MATERIAL FOR THIS TASK>
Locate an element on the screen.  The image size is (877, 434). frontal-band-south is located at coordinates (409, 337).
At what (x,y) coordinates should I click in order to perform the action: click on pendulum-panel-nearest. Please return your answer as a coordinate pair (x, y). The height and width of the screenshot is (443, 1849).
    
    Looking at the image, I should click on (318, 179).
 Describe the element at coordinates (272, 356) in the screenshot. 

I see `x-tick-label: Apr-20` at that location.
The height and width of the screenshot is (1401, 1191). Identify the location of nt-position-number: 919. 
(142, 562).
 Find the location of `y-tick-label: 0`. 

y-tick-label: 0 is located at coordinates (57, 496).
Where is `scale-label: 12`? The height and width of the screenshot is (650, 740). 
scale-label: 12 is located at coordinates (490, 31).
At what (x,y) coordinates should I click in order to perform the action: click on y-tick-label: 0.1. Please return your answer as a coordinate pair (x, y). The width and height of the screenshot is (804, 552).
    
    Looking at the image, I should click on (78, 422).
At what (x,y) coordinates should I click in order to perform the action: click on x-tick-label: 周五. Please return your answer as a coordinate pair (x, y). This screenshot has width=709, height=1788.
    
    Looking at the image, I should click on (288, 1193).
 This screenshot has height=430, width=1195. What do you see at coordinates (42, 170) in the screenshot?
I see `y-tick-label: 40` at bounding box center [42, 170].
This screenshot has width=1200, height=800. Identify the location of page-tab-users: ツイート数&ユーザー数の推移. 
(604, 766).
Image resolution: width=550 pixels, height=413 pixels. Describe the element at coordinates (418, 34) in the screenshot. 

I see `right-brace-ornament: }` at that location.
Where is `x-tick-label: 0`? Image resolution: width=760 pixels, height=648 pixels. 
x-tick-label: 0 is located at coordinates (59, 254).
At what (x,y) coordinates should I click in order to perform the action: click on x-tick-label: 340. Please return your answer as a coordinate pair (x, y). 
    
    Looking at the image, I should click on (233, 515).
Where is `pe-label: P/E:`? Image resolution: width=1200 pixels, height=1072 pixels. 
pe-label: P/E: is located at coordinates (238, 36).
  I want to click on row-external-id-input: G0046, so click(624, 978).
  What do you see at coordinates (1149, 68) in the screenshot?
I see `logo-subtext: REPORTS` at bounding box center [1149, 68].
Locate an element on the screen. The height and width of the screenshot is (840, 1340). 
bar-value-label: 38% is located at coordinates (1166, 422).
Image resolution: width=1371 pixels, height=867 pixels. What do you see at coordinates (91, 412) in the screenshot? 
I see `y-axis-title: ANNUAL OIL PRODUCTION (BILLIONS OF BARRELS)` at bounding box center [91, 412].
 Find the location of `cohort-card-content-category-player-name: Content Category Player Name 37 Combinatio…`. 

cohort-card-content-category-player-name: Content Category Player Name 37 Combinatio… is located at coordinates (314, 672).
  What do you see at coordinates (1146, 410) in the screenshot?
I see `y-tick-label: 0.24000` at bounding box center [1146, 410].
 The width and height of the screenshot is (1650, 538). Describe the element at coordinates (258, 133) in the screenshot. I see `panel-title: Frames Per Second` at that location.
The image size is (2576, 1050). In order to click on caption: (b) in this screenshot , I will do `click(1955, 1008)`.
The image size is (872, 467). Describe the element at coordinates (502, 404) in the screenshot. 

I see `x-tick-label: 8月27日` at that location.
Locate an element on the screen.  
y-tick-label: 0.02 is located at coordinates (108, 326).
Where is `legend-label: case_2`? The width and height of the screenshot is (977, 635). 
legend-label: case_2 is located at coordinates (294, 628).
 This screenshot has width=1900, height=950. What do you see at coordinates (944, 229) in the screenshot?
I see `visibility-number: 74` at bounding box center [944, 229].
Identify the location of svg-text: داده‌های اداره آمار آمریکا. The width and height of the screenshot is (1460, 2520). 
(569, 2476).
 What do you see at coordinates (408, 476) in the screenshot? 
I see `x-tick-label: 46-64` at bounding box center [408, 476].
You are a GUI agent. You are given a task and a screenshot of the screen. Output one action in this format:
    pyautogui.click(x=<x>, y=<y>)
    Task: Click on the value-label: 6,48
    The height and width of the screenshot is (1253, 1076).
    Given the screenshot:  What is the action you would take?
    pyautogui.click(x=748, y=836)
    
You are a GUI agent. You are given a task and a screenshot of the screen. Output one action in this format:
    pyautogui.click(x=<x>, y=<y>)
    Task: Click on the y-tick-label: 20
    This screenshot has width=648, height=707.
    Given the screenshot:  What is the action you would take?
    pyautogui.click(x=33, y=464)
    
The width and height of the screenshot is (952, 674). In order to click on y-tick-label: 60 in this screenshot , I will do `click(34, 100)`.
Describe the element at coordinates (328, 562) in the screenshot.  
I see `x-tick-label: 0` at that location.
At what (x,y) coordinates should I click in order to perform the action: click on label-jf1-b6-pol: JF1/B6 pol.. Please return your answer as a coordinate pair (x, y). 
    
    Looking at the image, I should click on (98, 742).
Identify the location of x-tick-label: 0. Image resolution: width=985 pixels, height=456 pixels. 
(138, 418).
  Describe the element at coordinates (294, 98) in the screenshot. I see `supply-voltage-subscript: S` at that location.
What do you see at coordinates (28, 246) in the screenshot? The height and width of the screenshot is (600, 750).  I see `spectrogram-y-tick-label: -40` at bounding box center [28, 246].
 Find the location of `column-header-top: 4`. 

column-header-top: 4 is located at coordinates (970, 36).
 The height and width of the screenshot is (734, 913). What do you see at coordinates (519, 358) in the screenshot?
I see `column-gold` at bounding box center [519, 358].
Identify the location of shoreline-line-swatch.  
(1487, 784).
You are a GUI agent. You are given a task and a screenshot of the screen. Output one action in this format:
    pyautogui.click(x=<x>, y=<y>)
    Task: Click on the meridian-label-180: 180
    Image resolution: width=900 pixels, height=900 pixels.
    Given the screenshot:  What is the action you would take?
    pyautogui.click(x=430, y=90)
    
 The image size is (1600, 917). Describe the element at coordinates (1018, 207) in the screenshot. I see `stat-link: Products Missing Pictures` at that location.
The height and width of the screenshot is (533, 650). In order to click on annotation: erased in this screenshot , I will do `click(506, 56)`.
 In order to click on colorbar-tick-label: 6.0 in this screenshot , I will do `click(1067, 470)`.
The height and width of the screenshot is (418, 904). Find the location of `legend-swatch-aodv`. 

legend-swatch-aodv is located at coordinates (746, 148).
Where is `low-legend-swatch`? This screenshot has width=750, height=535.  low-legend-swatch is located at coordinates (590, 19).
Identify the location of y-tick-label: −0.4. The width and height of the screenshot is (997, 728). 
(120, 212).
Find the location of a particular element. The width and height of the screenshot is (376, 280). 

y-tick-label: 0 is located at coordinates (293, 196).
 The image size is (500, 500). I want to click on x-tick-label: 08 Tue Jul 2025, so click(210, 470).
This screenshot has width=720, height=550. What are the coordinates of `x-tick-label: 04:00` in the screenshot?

ACTIVITY> Please repeat the material above word for word, covering all of it.

WRITTEN RESPONSE>
Locate an element on the screen.  The image size is (877, 434). frontal-band-south is located at coordinates (409, 337).
At what (x,y) coordinates should I click in order to perform the action: click on pendulum-panel-nearest. Please return your answer as a coordinate pair (x, y). The height and width of the screenshot is (443, 1849).
    
    Looking at the image, I should click on (318, 179).
 Describe the element at coordinates (272, 356) in the screenshot. 

I see `x-tick-label: Apr-20` at that location.
The height and width of the screenshot is (1401, 1191). Identify the location of nt-position-number: 919. 
(142, 562).
 Find the location of `y-tick-label: 0`. 

y-tick-label: 0 is located at coordinates (57, 496).
Where is `scale-label: 12`? The height and width of the screenshot is (650, 740). 
scale-label: 12 is located at coordinates (490, 31).
At what (x,y) coordinates should I click in order to perform the action: click on y-tick-label: 0.1. Please return your answer as a coordinate pair (x, y). The width and height of the screenshot is (804, 552).
    
    Looking at the image, I should click on (78, 422).
At what (x,y) coordinates should I click in order to perform the action: click on x-tick-label: 周五. Please return your answer as a coordinate pair (x, y). This screenshot has width=709, height=1788.
    
    Looking at the image, I should click on (288, 1193).
 This screenshot has height=430, width=1195. What do you see at coordinates (42, 170) in the screenshot?
I see `y-tick-label: 40` at bounding box center [42, 170].
This screenshot has width=1200, height=800. Identify the location of page-tab-users: ツイート数&ユーザー数の推移. 
(604, 766).
Image resolution: width=550 pixels, height=413 pixels. Describe the element at coordinates (418, 34) in the screenshot. 

I see `right-brace-ornament: }` at that location.
Where is `x-tick-label: 0`? Image resolution: width=760 pixels, height=648 pixels. 
x-tick-label: 0 is located at coordinates (59, 254).
At what (x,y) coordinates should I click in order to perform the action: click on x-tick-label: 340. Please return your answer as a coordinate pair (x, y). 
    
    Looking at the image, I should click on (233, 515).
Where is `pe-label: P/E:`? Image resolution: width=1200 pixels, height=1072 pixels. 
pe-label: P/E: is located at coordinates (238, 36).
  I want to click on row-external-id-input: G0046, so click(624, 978).
  What do you see at coordinates (1149, 68) in the screenshot?
I see `logo-subtext: REPORTS` at bounding box center [1149, 68].
Locate an element on the screen. The height and width of the screenshot is (840, 1340). 
bar-value-label: 38% is located at coordinates (1166, 422).
Image resolution: width=1371 pixels, height=867 pixels. What do you see at coordinates (91, 412) in the screenshot? 
I see `y-axis-title: ANNUAL OIL PRODUCTION (BILLIONS OF BARRELS)` at bounding box center [91, 412].
 Find the location of `cohort-card-content-category-player-name: Content Category Player Name 37 Combinatio…`. 

cohort-card-content-category-player-name: Content Category Player Name 37 Combinatio… is located at coordinates (314, 672).
  What do you see at coordinates (1146, 410) in the screenshot?
I see `y-tick-label: 0.24000` at bounding box center [1146, 410].
 The width and height of the screenshot is (1650, 538). Describe the element at coordinates (258, 133) in the screenshot. I see `panel-title: Frames Per Second` at that location.
The image size is (2576, 1050). In order to click on caption: (b) in this screenshot , I will do `click(1955, 1008)`.
The image size is (872, 467). Describe the element at coordinates (502, 404) in the screenshot. 

I see `x-tick-label: 8月27日` at that location.
Locate an element on the screen.  
y-tick-label: 0.02 is located at coordinates (108, 326).
Where is `legend-label: case_2`? The width and height of the screenshot is (977, 635). 
legend-label: case_2 is located at coordinates (294, 628).
 This screenshot has width=1900, height=950. What do you see at coordinates (944, 229) in the screenshot?
I see `visibility-number: 74` at bounding box center [944, 229].
Identify the location of svg-text: داده‌های اداره آمار آمریکا. The width and height of the screenshot is (1460, 2520). 
(569, 2476).
 What do you see at coordinates (408, 476) in the screenshot? 
I see `x-tick-label: 46-64` at bounding box center [408, 476].
You are a GUI agent. You are given a task and a screenshot of the screen. Output one action in this format:
    pyautogui.click(x=<x>, y=<y>)
    Task: Click on the value-label: 6,48
    The height and width of the screenshot is (1253, 1076).
    Given the screenshot:  What is the action you would take?
    pyautogui.click(x=748, y=836)
    
You are a GUI agent. You are given a task and a screenshot of the screen. Output one action in this format:
    pyautogui.click(x=<x>, y=<y>)
    Task: Click on the y-tick-label: 20
    This screenshot has width=648, height=707.
    Given the screenshot:  What is the action you would take?
    pyautogui.click(x=33, y=464)
    
The width and height of the screenshot is (952, 674). In order to click on y-tick-label: 60 in this screenshot , I will do `click(34, 100)`.
Describe the element at coordinates (328, 562) in the screenshot.  
I see `x-tick-label: 0` at that location.
At what (x,y) coordinates should I click in order to perform the action: click on label-jf1-b6-pol: JF1/B6 pol.. Please return your answer as a coordinate pair (x, y). 
    
    Looking at the image, I should click on (98, 742).
Identify the location of x-tick-label: 0. Image resolution: width=985 pixels, height=456 pixels. 
(138, 418).
  Describe the element at coordinates (294, 98) in the screenshot. I see `supply-voltage-subscript: S` at that location.
What do you see at coordinates (28, 246) in the screenshot? The height and width of the screenshot is (600, 750).  I see `spectrogram-y-tick-label: -40` at bounding box center [28, 246].
 Find the location of `column-header-top: 4`. 

column-header-top: 4 is located at coordinates (970, 36).
 The height and width of the screenshot is (734, 913). What do you see at coordinates (519, 358) in the screenshot?
I see `column-gold` at bounding box center [519, 358].
Identify the location of shoreline-line-swatch.  
(1487, 784).
You are a GUI agent. You are given a task and a screenshot of the screen. Output one action in this format:
    pyautogui.click(x=<x>, y=<y>)
    Task: Click on the meridian-label-180: 180
    Image resolution: width=900 pixels, height=900 pixels.
    Given the screenshot:  What is the action you would take?
    pyautogui.click(x=430, y=90)
    
 The image size is (1600, 917). Describe the element at coordinates (1018, 207) in the screenshot. I see `stat-link: Products Missing Pictures` at that location.
The height and width of the screenshot is (533, 650). In order to click on annotation: erased in this screenshot , I will do `click(506, 56)`.
 In order to click on colorbar-tick-label: 6.0 in this screenshot , I will do `click(1067, 470)`.
The height and width of the screenshot is (418, 904). Find the location of `legend-swatch-aodv`. 

legend-swatch-aodv is located at coordinates (746, 148).
Where is `low-legend-swatch`? This screenshot has width=750, height=535.  low-legend-swatch is located at coordinates (590, 19).
Identify the location of y-tick-label: −0.4. The width and height of the screenshot is (997, 728). 
(120, 212).
Find the location of a particular element. The width and height of the screenshot is (376, 280). 

y-tick-label: 0 is located at coordinates (293, 196).
 The image size is (500, 500). I want to click on x-tick-label: 08 Tue Jul 2025, so click(210, 470).
This screenshot has width=720, height=550. What are the coordinates of `x-tick-label: 04:00` in the screenshot?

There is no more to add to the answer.